### Your task
What is needed is every line of the material that contains "agent".

### Stored data
[Start of Attachment]

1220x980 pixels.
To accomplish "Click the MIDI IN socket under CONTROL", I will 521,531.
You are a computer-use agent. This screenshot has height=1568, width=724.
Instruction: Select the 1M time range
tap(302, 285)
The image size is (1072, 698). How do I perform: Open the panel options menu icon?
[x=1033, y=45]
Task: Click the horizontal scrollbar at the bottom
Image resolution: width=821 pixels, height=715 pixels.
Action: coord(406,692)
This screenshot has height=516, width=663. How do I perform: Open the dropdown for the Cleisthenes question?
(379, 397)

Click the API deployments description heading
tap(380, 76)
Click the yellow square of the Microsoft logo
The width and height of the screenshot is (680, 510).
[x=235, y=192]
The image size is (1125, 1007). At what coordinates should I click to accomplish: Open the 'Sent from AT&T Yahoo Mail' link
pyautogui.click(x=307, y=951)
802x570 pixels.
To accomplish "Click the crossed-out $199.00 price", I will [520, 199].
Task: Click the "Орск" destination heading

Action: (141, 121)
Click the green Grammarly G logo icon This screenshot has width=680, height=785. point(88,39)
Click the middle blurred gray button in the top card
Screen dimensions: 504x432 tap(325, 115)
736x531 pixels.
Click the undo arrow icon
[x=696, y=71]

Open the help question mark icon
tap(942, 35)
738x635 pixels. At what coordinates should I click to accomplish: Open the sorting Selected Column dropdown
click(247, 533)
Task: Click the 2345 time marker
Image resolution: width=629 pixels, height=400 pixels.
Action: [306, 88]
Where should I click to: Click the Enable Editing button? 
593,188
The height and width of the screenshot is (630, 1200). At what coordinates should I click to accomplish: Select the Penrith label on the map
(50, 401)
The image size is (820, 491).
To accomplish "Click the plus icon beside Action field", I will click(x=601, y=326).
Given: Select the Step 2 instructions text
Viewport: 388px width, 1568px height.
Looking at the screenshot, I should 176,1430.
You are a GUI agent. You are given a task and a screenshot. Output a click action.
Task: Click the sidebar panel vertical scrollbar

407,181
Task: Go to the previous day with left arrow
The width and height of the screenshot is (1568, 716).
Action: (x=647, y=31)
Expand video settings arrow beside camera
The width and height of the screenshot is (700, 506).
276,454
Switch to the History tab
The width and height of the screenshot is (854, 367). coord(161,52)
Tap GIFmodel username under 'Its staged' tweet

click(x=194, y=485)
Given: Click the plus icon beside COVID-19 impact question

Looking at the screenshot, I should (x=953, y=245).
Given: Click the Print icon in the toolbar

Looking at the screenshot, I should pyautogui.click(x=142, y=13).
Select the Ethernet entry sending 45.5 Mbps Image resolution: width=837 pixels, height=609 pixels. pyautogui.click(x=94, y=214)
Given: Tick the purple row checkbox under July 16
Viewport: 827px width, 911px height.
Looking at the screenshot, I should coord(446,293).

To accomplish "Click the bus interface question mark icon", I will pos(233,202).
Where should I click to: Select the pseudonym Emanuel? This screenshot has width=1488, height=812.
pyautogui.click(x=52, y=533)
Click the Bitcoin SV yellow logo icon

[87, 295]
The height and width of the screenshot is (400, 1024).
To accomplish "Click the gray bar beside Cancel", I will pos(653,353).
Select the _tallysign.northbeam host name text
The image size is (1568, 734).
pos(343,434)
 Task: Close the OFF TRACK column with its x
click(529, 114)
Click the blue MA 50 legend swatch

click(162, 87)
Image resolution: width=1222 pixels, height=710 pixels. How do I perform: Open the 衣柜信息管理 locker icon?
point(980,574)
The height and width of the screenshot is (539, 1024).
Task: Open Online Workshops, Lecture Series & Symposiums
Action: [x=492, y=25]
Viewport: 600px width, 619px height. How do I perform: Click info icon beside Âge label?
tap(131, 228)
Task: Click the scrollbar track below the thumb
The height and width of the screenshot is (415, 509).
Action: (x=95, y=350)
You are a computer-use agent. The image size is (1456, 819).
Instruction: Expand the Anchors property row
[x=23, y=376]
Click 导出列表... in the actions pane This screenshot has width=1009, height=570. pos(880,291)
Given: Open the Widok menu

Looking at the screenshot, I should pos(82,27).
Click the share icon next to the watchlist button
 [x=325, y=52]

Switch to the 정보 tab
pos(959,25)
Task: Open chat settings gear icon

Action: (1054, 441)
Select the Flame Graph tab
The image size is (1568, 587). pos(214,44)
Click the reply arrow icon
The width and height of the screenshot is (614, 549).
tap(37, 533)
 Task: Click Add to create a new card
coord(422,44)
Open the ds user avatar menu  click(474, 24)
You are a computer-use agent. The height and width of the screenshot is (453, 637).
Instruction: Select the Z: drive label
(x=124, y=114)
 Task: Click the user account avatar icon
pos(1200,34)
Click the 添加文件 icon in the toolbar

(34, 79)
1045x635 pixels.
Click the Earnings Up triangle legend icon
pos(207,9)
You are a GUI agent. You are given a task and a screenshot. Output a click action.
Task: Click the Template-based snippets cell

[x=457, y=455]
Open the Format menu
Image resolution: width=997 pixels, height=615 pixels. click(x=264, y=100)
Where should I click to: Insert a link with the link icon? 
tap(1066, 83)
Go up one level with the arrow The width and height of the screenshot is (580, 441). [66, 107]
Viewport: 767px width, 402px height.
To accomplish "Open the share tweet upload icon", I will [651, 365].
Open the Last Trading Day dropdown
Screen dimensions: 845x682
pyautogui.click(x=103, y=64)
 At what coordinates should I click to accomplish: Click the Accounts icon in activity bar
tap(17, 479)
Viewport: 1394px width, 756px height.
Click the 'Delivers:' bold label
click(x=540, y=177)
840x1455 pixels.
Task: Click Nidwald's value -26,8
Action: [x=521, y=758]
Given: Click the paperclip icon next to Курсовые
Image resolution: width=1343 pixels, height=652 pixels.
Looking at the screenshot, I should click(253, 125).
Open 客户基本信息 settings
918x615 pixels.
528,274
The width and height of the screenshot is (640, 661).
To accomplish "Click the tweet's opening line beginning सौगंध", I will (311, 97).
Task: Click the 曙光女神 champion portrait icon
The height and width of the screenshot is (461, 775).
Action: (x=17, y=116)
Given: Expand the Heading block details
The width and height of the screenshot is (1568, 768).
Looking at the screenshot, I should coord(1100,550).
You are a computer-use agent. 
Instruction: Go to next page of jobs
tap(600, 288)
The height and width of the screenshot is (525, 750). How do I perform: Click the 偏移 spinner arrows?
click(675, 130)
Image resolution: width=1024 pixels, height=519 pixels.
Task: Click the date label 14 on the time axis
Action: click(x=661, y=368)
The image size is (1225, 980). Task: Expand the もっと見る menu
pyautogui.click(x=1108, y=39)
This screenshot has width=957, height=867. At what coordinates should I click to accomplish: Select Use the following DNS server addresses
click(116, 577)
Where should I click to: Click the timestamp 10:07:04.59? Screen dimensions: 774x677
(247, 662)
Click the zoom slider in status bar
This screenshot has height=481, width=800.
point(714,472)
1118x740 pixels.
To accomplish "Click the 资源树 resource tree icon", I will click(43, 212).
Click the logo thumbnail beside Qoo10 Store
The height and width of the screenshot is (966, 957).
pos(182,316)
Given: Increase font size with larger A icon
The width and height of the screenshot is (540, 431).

[End of Attachment]

### Solution
You are a computer-use agent. This screenshot has height=1568, width=724.
You are a GUI agent. You are given a task and a screenshot. Output a click action.
You are a computer-use agent. The image size is (1456, 819).
You are a computer-use agent. The height and width of the screenshot is (453, 637).
You are a GUI agent. You are given a task and a screenshot. Output a click action.
You are a computer-use agent. 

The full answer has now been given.